> DOCUMENT SECTION:
Before Covid-19, the average fourth grade class in California had 27 students. Under these conditions, physical distancing in classrooms is a fantasy. You can’t physically distance 27 ten-year-olds.

Then what about the buildings? Science tells us that air circulation and filtration is key to preventing Covid spread in a classroom. Yet many classrooms across the country don’t have windows or functional ventilation systems. Many school districts have cut their custodial staff to the bone, leaving the custodians that remain to do the work of two or three people. Across the country schools are in a state of total disrepair. A few years ago, teachers in Detroit organized large-scale sick-outs to protest deplorable conditions, including “multiple instances of rodents, mold, damaged roofs and broken glass.” School nurses have faced massive cutbacks. In California, there is now just one nurse for every 2,500 students.

These conditions aren’t the exception, but the rule in poor and working-class neighborhoods. Like with Covid, the pandemic of systemic racism means the burden of a broken education system has fallen disproportionately on people of color. Studies show that across all school districts in the U.S., $2,200 less is spent per year on each student of color as compared to each white student.

These are the conditions that the politicians and the bosses demand we return to. Their only other option is to continue with distance learning as is.

Yet we know that for working-class children distance learning has been a disaster. As many as 42 million people in the U.S. lack internet access, with households earning incomes over $75,000 twenty times more likely to have internet access than those at the lowest income levels. One in three Black, Latinx, and Native American households lack internet access. The vast majority of Americans think schools should provide students with laptops so they can complete their homework. Many students are now left with spotty Wi-Fi service, low-quality laptops, or nothing at all. Students sitting in McDonald’s parking lots for Wi-Fi access are a common story.

We’ve been presented with a false set of choices: to either return in the middle of a pandemic to overcrowded, underfunded schools with no ventilation, no nurses, and no soap, or continue distance learning with shoddy computers and spotty Wi-Fi access.

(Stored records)
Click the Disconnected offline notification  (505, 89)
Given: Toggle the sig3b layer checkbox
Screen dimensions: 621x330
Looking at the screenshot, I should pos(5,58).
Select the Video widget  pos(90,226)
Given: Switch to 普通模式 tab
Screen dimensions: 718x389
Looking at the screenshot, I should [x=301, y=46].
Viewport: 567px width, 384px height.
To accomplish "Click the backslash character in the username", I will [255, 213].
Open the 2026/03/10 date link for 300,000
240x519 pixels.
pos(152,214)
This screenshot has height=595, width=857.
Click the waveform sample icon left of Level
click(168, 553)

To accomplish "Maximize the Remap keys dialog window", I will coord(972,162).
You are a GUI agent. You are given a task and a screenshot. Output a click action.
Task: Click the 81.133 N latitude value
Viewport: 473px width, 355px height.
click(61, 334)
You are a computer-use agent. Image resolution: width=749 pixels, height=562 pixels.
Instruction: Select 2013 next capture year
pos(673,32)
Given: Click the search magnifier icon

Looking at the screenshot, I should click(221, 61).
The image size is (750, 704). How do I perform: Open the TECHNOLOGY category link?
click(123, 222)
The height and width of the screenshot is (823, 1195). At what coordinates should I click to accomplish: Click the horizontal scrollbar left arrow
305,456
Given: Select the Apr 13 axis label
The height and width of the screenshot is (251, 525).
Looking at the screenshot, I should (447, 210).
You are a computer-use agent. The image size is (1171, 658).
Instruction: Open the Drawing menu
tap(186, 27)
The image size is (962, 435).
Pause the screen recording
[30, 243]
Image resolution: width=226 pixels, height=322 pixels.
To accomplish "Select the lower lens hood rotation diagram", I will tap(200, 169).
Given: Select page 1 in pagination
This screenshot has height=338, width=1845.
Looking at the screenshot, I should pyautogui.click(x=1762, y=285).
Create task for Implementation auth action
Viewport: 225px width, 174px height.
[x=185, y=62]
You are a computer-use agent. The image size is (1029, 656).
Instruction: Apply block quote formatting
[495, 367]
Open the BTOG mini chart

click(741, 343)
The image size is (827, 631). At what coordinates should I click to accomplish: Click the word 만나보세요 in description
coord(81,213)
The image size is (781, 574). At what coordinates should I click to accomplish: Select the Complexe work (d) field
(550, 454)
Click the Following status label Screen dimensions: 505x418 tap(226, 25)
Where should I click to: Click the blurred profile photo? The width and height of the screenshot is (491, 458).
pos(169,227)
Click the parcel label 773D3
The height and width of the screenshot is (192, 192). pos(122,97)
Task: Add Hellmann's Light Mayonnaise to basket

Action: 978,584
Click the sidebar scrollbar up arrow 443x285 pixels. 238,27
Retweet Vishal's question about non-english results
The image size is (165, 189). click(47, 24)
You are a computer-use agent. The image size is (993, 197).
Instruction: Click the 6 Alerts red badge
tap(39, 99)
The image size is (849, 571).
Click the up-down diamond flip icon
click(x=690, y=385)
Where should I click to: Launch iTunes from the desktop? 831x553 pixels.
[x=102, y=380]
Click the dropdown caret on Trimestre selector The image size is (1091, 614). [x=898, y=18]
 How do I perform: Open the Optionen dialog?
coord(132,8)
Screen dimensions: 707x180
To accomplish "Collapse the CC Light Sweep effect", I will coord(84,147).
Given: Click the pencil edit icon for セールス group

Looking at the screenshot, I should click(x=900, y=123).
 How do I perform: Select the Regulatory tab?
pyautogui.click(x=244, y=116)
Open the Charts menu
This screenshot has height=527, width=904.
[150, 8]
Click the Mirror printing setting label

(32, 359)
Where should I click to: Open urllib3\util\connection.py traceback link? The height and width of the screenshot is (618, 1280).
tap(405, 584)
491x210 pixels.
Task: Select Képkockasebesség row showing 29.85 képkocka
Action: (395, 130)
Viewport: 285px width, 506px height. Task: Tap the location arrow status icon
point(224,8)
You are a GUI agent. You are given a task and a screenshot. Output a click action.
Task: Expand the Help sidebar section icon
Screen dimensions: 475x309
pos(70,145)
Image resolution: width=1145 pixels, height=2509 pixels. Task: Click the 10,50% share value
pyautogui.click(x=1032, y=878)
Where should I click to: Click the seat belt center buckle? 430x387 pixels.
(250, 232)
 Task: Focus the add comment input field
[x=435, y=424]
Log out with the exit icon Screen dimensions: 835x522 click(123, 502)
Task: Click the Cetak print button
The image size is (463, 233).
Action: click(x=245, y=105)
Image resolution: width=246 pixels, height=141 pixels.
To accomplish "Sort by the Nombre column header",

> QUESTIONS:
a - In the passage on schools and Covid-19, what is the ratio of school nurses to students in California?
b - Resume the passage on schools and Covid-19 from the point where it stops.
The items are not needed here.

> ANSWER SECTION:
a - One nurse for every 2,500 students.

b -
If teachers, custodians, bus drivers, students, and families were in charge, we could overcome the obstacles and begin making school safe for children. Retired nurses and other qualified health care workers could make sure that we’d have a health care worker at every site. They could provide community education and test students and staff. Schools could use now empty modern office buildings instead of buildings lacking even basic air circulation.

We could call back retired teachers and employ teacher substitutes who are currently out of work to shrink class sizes so that students can be safe and physically distanced. We could increase the custodial staff and ensure that every school has access to hot water and soap. And if high Covid rates make these solutions insufficient, we could provide free high-speed internet access and adequate technology to all students, along with increased mental health resources for student who are struggling with distance learning.

Our society absolutely has the resources to make this happen. America’s 651 billionaires have a net wealth that tops $4 trillion, and have become almost a trillion dollars richer during the pandemic. They and the other bosses have made their money off the work of others. We have every right to demand that all of that money be used to meet the needs of the majority, instead of fattening their bank accounts!